For the majority of PyTorch users, installing from a pre-built binary via a package manager will provide the best experience. However, there are times when you may want to install the bleeding edge PyTorch code, whether for testing or actual development on the PyTorch core. To install the latest PyTorch code, you will need to build PyTorch from source.

Prerequisites

  1. Install Pip
  2. If you need to build PyTorch with GPU support a. for NVIDIA GPUs, install CUDA, if your machine has a CUDA-enabled GPU. b. for AMD GPUs, install ROCm, if your machine has a ROCm-enabled GPU
  3. Follow the steps described here: https://github.com/pytorch/pytorch#from-source

You can verify the installation as described above.

Installing on Windows

PyTorch can be installed and used on various Windows distributions. Depending on your system and compute requirements, your experience with PyTorch on Windows may vary in terms of processing time. It is recommended, but not required, that your Windows system has an NVIDIA GPU in order to harness the full power of PyTorch’s CUDA support.

Prerequisites

Supported Windows Distributions

PyTorch is supported on the following Windows distributions:

The install instructions here will generally apply to all supported Windows distributions. The specific examples shown will be run on a Windows 10 Enterprise machine

Python

Currently, PyTorch on Windows only supports Python 3.9-3.12; Python 2.x is not supported.

As it is not installed by default on Windows, there are multiple ways to install Python:

If you decide to use Chocolatey, and haven’t installed Chocolatey yet, ensure that you are running your command prompt as an administrator.

For a Chocolatey-based install, run the following command in an administrative command prompt:

choco install python

Package Manager

To install the PyTorch binaries, you will need to use the supported package manager: pip.

pip

If you installed Python by any of the recommended ways above, pip will have already been installed for you.

Installation

pip

No CUDA

To install PyTorch via pip, and do not have a CUDA-capable system or do not require CUDA, in the above selector, choose OS: Windows, Package: Pip and CUDA: None. Then, run the command that is presented to you.

With CUDA

To install PyTorch via pip, and do have a CUDA-capable system, in the above selector, choose OS: Windows, Package: Pip and the CUDA version suited to your machine. Often, the latest CUDA version is better. Then, run the command that is presented to you.

Verification

To ensure that PyTorch was installed correctly, we can verify the installation by running sample PyTorch code. Here we will construct a randomly initialized tensor.

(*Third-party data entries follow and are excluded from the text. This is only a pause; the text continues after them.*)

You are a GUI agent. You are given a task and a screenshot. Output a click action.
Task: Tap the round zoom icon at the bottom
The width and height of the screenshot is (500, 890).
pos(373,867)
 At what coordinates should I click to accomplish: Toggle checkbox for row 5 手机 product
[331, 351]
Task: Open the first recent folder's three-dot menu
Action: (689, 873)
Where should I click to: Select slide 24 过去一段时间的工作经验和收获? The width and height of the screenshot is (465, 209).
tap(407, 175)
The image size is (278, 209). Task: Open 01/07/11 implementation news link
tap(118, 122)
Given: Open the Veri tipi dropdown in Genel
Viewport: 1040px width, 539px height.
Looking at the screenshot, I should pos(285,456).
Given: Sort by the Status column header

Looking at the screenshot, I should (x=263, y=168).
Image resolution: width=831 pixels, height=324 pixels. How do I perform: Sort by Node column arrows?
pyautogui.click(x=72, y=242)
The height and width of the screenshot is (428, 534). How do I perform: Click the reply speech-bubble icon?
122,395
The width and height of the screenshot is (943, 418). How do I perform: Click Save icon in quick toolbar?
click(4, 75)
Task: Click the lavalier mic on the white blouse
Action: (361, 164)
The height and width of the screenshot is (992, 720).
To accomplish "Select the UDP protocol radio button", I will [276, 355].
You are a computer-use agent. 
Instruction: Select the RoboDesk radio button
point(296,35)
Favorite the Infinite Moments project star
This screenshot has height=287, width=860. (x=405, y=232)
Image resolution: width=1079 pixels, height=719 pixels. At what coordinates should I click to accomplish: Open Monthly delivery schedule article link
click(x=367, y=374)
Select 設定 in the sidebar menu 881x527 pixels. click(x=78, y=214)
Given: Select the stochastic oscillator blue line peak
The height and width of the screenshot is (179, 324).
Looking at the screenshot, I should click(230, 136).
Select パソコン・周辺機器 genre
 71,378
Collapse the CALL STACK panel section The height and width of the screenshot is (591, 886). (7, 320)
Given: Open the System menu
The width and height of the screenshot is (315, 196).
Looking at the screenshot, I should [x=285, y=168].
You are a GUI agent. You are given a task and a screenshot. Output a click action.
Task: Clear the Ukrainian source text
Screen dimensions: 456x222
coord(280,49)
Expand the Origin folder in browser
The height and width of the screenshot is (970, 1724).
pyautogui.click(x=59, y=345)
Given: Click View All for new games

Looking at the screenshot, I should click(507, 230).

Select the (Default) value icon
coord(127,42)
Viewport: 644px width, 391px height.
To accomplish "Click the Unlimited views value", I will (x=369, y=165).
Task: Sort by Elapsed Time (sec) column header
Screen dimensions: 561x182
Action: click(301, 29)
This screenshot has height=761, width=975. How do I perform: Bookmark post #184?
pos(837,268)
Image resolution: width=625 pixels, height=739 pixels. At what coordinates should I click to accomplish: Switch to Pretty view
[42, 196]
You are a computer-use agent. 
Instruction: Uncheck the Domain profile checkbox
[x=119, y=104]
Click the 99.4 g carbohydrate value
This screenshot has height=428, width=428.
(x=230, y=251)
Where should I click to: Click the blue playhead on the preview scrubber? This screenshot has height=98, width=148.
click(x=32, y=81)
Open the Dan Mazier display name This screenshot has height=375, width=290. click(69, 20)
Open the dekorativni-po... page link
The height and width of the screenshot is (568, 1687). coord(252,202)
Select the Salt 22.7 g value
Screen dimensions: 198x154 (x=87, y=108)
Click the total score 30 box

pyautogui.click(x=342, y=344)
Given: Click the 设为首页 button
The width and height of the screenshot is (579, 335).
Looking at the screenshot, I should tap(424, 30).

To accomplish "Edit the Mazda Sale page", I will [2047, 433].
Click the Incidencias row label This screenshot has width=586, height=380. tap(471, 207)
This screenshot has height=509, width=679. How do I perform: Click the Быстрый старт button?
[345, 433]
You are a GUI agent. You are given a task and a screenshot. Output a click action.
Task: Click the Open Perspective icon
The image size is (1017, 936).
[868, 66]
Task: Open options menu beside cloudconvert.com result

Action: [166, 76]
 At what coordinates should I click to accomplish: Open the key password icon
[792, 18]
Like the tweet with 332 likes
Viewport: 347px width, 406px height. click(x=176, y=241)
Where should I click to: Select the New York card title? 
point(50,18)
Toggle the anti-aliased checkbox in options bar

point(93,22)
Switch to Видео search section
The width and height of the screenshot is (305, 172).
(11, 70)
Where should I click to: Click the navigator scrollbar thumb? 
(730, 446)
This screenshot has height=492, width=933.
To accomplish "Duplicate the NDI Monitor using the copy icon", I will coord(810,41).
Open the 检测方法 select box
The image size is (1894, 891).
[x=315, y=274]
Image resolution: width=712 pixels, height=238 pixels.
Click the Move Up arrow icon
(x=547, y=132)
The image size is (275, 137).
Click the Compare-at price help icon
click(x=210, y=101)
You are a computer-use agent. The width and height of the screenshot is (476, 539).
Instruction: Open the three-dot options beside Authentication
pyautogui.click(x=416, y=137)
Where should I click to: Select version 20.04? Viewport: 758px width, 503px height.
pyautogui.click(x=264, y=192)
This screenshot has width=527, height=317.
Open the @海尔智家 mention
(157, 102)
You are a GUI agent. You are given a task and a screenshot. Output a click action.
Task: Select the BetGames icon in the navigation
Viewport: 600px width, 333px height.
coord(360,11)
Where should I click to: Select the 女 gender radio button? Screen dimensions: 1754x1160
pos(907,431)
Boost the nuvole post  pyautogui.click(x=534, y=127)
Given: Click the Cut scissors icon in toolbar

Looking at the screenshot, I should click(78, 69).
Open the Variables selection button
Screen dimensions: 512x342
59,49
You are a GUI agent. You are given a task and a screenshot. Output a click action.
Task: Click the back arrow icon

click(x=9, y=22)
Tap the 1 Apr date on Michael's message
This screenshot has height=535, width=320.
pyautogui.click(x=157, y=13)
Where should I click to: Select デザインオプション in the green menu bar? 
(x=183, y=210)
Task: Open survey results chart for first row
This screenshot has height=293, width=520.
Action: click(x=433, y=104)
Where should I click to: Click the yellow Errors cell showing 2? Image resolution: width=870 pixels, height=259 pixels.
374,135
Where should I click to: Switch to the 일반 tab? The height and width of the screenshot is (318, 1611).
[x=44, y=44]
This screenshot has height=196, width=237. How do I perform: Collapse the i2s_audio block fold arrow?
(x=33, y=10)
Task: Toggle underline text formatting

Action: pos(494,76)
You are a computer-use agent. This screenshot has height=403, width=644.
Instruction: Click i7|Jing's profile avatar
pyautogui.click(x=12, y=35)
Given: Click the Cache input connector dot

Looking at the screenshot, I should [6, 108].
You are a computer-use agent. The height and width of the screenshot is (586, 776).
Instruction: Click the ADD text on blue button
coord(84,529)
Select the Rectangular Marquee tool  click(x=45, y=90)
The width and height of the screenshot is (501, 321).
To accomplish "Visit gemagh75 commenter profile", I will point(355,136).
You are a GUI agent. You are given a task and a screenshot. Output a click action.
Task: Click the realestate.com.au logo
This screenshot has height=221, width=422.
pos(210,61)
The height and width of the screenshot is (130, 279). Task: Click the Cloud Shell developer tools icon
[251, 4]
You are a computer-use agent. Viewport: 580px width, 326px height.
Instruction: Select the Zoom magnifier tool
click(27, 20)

From the command line, type:

python

then enter the following code:

import torch
x = torch.rand(5, 3)
print(x)

The output should be something similar to:

tensor([[0.3380, 0.3845, 0.3217],
        [0.8337, 0.9050, 0.2650],
        [0.2979, 0.7141, 0.9069],
        [0.1449, 0.1132, 0.1375],
        [0.4675, 0.3947, 0.1426]])

Additionally, to check if your GPU driver and CUDA is enabled and accessible by PyTorch, run the following commands to return whether or not the CUDA driver is enabled:

import torch
torch.cuda.is_available()

Building from source

For the majority of PyTorch users, installing from a pre-built binary via a package manager will provide the best experience. However, there are times when you may want to install the bleeding edge PyTorch code, whether for testing or actual development on the PyTorch core. To install the latest PyTorch code, you will need to build PyTorch from source.

Prerequisites

  1. Install pip
  2. Install CUDA, if your machine has a CUDA-enabled GPU.
  3. If you want to build on Windows, Visual Studio with MSVC toolset, and NVTX are also needed. The exact requirements of those dependencies could be found out here.
  4. Follow the steps described here: https://github.com/pytorch/pytorch#from-source

You can verify the installation as described above.